Anyway, there was never any question in our minds but that we would be walking. We were going on a pilgrimage, not a sightseeing tour; so the logic was to walk and be absorbed into India as much as absorbing it. A pilgrimage has to be about surrendering oneself, to allow a new centre of being to develop. To realize, rather than to travel, is a pilgrim’s aim and momentum.
It’s difficult to keep that clear. Yesterday night as we were arriving above India in the tightly controlled space of a DC10, the fake detachment of soaring above it all had given me a last chance to recollect the pilgrimage in visionary terms. Below was the arena for spiritual development— the turmoil to be at peace with, the determined journey to no apparent destination. Then began the slow wheeling down from that lofty space. Soon I knew the mind would be wanting things to go “my” way, squabbling over petty inconveniences, hungering after trivia; according to Indian religious thought it was inevitable—forgetting one’s higher nature is an essential part of the spiritual journey.
Down we had plunged, from where Delhi seemed to be a cluster of gems twinkling on the dark breast of Mother India, into the pattern of lights on the airfield and the concrete maze of human structures eager to pull us in. India had absorbed so many on this Ganges plain: the Aryans had flowed down here in the second millennium C.E., with sacrifice and liturgy to benevolent gods—she had slowly replaced their deities with a divinity of shifting forms and a thousand names. Long after the Aryans, the Greeks had inched in, thought better of it, and returned to more manageable philosophies—she captured some of their generals and made them into Indian kings. Iranians and Afghans and Turks and Mongols had stormed down this plain to grab and plunder— she had swallowed and digested their cultures and languages.

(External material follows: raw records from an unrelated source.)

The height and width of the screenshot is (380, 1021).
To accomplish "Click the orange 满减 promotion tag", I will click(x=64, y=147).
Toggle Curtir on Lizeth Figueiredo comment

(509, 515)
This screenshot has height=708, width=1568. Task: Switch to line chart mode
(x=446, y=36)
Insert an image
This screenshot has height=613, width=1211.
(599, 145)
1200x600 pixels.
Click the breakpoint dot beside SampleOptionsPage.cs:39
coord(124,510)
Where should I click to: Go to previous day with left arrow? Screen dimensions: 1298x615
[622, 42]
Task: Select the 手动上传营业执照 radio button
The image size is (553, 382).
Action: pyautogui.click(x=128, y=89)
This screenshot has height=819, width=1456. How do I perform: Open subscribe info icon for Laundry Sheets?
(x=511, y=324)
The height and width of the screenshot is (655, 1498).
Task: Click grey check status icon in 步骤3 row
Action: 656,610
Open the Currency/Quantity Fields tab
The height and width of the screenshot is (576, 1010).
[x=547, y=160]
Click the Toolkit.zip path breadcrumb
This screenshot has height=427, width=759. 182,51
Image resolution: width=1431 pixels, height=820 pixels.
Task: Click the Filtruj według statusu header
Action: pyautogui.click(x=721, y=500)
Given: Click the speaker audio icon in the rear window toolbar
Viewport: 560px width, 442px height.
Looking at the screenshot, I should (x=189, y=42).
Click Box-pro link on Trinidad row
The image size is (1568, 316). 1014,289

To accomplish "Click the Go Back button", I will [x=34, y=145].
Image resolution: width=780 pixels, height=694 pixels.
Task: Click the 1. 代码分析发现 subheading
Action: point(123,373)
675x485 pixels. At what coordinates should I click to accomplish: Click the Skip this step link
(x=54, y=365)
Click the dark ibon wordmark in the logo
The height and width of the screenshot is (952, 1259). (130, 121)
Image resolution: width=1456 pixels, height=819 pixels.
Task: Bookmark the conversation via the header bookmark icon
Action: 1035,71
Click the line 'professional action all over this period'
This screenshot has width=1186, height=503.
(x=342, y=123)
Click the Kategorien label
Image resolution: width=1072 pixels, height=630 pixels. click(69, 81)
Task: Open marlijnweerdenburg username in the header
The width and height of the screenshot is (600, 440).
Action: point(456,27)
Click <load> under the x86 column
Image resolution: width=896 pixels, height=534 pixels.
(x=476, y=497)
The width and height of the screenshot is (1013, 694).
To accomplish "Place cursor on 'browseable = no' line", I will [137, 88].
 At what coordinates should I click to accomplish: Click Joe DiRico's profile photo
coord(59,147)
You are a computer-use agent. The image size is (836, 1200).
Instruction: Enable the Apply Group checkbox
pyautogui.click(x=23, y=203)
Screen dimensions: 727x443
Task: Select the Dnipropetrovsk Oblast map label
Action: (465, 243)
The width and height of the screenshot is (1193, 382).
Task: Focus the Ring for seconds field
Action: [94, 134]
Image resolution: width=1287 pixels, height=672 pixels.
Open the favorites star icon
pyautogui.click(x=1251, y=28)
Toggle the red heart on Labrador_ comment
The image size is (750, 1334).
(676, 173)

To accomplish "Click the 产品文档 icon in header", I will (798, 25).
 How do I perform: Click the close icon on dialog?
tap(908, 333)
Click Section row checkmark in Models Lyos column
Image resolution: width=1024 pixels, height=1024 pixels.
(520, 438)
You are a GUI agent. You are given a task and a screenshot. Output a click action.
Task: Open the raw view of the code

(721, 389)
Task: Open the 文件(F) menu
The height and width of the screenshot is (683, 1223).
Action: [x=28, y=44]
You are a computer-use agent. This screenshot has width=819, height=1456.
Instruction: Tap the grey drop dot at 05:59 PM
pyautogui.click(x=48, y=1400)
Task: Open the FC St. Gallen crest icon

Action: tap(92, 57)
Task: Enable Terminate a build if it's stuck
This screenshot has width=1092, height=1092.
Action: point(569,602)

Emperors had marched up and down—Alexander, Ashoka, Kanishka, the Guptas, Harsha, Babur, Akbar, and, in absentia, Victoria—the remains of their visions were still crumbling into separatism and ethnic conflict. The land had borne millions of farmers, traders and administrators occupying one of a thousand subcastes and clans; a hundred thousand saints, pilgrims, and yogis following one of a thousand gods, gurus, prophets, or scriptures. Here Mother India murmured the human fugue in a hundred languages. No wonder Indian scriptures and epics assume that all the world is contained in this land.